Last year, the Swiss Medical Board was mandated by Swiss health authorities to prepare a review of mammography screening, and based on its findings has recommended that no new systematic screening programs be introduced. What's more, it said, a time limit must be placed on existing programs.
In an article published in the New England Journal of Medicine, Nikola Biller-Andorno, M.D., Ph.D., and Peter Jüni, M.D., explained that after the board reviewed the available evidence and considered its implications, "we became increasingly concerned."

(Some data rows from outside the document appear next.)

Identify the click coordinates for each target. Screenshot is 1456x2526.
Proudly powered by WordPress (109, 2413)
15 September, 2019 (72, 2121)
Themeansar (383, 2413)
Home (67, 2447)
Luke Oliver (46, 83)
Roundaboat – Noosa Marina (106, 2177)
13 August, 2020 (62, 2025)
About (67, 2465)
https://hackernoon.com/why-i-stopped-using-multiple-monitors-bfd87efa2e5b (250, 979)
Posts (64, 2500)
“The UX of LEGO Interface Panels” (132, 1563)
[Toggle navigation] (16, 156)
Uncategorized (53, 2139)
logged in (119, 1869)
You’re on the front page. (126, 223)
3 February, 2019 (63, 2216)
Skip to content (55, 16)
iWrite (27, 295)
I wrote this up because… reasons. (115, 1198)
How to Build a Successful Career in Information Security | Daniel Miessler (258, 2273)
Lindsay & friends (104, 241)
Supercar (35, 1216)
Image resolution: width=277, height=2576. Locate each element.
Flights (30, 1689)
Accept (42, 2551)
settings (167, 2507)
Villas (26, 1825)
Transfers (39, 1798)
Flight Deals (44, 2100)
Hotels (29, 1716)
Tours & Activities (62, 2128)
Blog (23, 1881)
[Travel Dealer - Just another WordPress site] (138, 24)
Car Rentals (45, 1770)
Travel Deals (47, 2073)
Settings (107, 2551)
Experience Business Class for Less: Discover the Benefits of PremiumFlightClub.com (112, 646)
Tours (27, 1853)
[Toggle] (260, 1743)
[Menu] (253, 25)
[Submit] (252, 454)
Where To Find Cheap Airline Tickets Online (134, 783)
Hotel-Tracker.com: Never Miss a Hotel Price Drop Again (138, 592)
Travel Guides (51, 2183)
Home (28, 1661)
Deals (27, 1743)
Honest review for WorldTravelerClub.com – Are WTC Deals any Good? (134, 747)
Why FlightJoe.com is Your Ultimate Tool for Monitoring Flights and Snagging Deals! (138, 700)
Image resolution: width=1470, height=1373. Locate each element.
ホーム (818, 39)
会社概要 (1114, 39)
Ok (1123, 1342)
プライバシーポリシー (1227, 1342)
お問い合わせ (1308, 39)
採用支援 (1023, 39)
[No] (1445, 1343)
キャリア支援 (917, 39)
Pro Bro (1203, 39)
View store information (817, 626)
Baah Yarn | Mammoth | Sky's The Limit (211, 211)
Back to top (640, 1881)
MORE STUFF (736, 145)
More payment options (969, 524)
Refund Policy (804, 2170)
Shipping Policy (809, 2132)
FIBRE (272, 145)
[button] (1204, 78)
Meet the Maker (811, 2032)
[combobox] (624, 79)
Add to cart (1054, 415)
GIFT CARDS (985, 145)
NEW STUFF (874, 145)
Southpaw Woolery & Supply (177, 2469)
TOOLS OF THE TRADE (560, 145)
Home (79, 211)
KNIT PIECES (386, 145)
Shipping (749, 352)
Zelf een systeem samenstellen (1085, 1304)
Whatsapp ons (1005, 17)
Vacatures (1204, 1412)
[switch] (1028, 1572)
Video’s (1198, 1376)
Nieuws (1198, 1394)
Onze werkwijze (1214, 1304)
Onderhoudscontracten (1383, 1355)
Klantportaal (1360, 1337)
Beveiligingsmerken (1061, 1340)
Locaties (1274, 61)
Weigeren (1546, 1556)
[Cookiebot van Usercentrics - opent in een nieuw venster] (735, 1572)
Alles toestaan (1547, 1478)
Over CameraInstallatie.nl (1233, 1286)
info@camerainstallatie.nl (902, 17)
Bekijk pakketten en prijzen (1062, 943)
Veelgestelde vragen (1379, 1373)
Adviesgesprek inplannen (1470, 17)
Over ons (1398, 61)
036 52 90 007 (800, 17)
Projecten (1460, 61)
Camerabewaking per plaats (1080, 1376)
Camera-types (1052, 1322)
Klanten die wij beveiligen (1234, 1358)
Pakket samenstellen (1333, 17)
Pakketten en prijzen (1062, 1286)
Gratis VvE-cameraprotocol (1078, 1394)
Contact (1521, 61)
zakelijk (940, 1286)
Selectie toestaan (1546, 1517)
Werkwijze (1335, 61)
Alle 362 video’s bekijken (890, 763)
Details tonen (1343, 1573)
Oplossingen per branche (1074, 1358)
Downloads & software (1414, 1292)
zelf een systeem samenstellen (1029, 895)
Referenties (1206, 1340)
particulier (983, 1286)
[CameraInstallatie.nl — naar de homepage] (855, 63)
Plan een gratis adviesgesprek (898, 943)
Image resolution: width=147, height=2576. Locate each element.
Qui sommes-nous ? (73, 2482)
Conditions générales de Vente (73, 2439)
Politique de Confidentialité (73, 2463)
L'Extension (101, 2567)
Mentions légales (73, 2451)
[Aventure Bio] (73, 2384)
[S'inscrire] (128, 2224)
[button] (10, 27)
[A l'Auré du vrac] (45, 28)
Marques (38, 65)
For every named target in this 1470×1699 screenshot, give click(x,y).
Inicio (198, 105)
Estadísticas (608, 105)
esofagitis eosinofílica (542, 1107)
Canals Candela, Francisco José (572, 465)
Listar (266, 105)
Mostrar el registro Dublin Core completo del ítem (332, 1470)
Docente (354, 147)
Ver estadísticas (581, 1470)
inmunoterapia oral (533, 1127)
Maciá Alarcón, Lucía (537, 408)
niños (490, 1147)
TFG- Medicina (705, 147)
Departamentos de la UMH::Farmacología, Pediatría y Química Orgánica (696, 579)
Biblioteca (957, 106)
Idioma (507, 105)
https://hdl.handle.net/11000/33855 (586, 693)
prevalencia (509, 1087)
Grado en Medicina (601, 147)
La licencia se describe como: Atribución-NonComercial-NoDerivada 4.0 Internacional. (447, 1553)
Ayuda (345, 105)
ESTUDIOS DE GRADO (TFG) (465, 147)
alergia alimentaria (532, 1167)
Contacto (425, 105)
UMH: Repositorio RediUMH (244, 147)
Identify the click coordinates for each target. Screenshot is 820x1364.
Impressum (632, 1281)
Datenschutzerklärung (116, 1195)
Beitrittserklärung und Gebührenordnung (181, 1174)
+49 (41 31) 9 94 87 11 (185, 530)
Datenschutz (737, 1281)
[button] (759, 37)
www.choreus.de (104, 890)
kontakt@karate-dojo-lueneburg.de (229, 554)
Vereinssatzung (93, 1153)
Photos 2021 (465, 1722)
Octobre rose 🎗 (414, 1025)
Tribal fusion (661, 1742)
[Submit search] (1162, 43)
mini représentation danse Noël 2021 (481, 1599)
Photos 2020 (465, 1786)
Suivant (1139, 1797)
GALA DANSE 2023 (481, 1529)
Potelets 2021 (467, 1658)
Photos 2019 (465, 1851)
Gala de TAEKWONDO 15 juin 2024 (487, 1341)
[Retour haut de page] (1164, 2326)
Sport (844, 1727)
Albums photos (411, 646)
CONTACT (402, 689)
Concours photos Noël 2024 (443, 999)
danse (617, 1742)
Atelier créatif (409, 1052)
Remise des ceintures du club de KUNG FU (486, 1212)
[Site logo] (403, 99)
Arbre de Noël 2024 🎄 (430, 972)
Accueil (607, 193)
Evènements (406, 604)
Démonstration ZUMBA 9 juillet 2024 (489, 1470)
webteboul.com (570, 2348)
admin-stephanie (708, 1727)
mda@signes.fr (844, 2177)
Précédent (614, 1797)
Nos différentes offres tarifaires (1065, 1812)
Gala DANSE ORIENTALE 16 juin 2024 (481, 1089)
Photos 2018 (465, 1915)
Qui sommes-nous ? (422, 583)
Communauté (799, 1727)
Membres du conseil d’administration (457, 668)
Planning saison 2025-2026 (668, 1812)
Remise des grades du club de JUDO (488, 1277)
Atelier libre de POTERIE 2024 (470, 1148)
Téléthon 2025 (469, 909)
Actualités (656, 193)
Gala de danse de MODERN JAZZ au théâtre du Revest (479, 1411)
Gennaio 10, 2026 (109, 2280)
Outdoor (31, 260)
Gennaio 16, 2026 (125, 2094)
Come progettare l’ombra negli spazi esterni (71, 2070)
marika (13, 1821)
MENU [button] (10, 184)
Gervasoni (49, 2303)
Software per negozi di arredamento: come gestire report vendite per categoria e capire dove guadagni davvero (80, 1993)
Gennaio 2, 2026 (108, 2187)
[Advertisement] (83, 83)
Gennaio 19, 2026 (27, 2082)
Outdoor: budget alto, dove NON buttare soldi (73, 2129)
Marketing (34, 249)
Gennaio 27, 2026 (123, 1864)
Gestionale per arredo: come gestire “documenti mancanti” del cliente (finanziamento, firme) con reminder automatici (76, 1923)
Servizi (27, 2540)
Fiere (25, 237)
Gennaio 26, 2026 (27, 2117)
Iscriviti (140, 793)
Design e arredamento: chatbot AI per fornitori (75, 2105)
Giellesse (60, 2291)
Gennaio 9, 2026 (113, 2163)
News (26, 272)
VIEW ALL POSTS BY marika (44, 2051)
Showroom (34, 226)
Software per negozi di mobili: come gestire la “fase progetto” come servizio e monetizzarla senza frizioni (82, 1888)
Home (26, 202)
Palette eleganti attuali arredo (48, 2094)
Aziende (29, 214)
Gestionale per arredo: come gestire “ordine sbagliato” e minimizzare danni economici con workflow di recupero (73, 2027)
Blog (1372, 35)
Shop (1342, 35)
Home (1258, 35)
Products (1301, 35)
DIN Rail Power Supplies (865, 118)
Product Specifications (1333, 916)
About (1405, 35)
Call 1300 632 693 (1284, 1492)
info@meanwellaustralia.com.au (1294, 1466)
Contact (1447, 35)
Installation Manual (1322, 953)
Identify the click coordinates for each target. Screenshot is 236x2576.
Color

Three things were of particular concern, wrote Biller-Andorno and Jüni. First, they noted that that the ongoing debate on the efficacy of mammography screening was based on the same data from a series of reanalyses of the same "outdated" trials, the first of which began more than 50 years ago. "Could the modest benefit of mammography screening in terms of breast-cancer mortality that was shown in trials initiated between 1963 and 1991 still be detected in a trial conducted today?" the authors asked.
They were also "struck by how nonobvious it was that the benefits of mammography screening outweighed the harms," writing that the relative risk deduction in cancer mortality has come at the cost of repeat mammography, subsequent recalls, and overdiagnosis. Finally, they were "disconcerted" by the difference in the perception of women as to the benefits of mammography screening and what they should expect in reality.
The board's report acknowledged that systematic mammographic screening might prevent one death attributed to breast cancer for every 1,000 women, "even though there was no evidence to suggest overall mortality was affected." This would come at the cost of false positive test results and overdiagnosis.
Consequently the board made its recommendation to phase out existing screening programs and not to start any new programs.
"From an ethical perspective, a public health program that does not clearly produce more benefits than harms is hard to justify," Biller-Andorno and Jüni wrote. "Providing clear, unbiased information, promoting appropriate care, and preventing overdiagnosis and overtreatment would be a better choice."
The American College of Radiology and the Society of Breast Imaging issued a joint statement condemning the article, as well as NEJM's decision to publish it.
"The authors minimized the deadly consequences of their recommendations to the Swiss government," the statement said. "The disastrous results may take years to develop. If breast cancer screening were ended in this country, it would cost the lives of up to 20,000 American women each year. The lack of a counterbalancing perspective, in a major scientific journal, is surprising and concerning. American women should pay close attention to the breast cancer screening policies that may be considered for them."
Two opinion papers published recently in the Annals of Internal Medicine argued that it's time to start thinking differently about the issues associated with breast cancer and mammography screening, particularly with each side of the breast screening debate bringing up the same arguments based on data from old trials.